First and foremost, we need to make sure we have our own houses in order. It is not mandatory to join in IWD activities, but if we are going to do it, then let's do it right! It's very nice to be 'celebrated', but that's not what this is about. I'd like for IWD to become a women's inequality audit deadline. I'd like for organisations to sift through their structures and workforces, find the weak spots and state what they plan to do about it. In small companies it might not be appropriate to have policies and quotas: that's ok! The key is that we don't talk about inequality for women as if it's something removed from ourselves. Women make up half the population - it's part of all our lives, every day.
- Have you seen changes for women since you’ve been working in coffee?

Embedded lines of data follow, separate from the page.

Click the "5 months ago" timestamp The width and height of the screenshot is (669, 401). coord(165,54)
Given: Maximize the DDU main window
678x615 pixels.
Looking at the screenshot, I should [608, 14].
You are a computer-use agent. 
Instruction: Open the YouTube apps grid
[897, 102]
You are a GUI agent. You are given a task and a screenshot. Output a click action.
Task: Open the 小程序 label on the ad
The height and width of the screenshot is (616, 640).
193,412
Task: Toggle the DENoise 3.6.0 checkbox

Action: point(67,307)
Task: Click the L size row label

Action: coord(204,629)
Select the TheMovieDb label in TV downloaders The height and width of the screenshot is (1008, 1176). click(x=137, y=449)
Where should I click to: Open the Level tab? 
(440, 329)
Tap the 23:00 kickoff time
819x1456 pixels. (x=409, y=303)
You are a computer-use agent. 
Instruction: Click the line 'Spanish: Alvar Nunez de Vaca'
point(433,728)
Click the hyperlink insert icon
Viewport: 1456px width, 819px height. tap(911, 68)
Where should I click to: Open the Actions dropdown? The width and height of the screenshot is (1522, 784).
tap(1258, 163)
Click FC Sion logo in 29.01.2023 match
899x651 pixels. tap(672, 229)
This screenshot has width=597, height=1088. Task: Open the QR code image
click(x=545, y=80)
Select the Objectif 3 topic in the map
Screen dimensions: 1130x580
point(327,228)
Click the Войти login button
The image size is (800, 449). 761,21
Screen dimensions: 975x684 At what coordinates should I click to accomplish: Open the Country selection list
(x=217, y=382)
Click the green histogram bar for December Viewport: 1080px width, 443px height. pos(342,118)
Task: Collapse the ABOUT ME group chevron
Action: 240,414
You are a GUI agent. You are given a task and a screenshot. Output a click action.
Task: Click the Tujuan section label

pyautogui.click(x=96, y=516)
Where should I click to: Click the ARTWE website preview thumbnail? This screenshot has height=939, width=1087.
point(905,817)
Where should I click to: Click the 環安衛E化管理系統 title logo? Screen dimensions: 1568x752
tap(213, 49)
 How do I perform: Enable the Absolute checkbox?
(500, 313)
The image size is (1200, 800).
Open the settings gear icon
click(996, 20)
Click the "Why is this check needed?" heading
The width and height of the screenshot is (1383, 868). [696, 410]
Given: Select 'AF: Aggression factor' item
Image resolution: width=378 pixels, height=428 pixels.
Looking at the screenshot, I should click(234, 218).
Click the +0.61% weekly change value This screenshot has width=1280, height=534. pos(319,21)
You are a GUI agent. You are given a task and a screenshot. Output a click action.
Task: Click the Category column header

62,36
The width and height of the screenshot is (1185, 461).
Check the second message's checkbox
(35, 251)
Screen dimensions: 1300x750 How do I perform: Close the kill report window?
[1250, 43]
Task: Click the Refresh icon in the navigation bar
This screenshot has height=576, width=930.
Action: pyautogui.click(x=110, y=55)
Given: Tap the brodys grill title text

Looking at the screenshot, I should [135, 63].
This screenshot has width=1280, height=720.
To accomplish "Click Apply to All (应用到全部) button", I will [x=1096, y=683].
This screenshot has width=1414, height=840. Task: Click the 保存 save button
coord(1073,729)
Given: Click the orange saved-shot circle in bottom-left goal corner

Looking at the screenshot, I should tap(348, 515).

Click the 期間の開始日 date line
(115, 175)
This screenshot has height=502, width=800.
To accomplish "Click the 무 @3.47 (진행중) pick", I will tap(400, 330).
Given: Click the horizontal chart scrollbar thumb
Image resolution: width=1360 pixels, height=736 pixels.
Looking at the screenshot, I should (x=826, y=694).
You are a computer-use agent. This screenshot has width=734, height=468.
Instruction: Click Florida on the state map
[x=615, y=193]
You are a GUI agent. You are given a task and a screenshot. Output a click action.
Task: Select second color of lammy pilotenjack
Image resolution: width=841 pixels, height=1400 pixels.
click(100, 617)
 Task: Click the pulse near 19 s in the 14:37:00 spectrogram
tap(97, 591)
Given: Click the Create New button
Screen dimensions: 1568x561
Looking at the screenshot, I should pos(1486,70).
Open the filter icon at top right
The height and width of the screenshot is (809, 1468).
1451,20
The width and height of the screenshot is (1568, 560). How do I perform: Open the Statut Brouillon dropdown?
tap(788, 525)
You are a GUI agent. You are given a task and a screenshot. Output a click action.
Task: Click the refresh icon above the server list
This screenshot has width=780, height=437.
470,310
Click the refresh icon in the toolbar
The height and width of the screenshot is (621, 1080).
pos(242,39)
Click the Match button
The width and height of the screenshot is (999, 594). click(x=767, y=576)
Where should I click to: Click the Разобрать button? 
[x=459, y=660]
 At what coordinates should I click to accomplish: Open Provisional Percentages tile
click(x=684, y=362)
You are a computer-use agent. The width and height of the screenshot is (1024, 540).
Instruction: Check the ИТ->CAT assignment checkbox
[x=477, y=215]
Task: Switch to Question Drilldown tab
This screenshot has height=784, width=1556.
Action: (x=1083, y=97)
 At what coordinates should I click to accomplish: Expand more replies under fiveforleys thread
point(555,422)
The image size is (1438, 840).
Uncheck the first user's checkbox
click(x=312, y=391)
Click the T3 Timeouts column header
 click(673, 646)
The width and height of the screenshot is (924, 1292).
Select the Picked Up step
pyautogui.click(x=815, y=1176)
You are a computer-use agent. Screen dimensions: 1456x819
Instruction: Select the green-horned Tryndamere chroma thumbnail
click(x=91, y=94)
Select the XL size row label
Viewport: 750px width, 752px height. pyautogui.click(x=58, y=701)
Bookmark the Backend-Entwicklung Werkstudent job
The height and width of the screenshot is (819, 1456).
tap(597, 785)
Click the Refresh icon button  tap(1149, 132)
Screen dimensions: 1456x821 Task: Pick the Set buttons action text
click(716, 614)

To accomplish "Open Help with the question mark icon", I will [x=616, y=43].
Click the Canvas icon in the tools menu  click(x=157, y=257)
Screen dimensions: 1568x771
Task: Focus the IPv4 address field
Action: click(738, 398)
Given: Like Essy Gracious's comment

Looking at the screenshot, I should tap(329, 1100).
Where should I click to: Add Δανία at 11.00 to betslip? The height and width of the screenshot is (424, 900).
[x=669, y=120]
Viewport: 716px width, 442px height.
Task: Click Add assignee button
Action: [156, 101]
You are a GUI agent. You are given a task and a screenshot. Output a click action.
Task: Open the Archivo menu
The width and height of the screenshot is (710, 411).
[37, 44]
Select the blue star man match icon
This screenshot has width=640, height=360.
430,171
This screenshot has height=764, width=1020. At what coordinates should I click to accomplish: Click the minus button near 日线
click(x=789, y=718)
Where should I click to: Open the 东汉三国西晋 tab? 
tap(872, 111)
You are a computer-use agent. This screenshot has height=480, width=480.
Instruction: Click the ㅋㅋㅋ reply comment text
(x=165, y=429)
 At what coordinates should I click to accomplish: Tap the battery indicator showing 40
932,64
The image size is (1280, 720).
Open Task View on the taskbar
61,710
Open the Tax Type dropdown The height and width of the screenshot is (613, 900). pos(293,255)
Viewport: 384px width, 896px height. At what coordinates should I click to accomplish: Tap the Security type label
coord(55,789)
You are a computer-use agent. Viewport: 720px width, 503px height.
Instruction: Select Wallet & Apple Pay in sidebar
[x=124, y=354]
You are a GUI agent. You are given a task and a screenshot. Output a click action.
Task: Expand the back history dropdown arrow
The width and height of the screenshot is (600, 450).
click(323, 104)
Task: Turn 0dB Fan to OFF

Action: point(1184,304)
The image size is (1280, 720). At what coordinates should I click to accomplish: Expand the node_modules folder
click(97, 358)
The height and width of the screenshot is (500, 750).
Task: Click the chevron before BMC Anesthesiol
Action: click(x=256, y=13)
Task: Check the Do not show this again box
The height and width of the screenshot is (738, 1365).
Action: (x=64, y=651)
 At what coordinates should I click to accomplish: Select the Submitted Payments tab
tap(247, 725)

I have been incredibly fortunate in my career. I have been hired, supported and promoted by women but largely by men, and I have worked hard in reciprocation. I have often been the only woman in a situation and although for me personally that was not necessarily an issue, there has been a noticeable increase in women as buyers or in decision-making positions in the specialty sector. Coffee is an incredible industry full of people who want to use their profession as a force for good in the world. We can be really proud of that.
Volcafe provides the beans for 80 billion cups of coffee each year, so the impact they can have at origin is huge. They are committed to a sustainable future for coffee, which includes a commitment to level the playing field for women farmers. Read more about this important work here.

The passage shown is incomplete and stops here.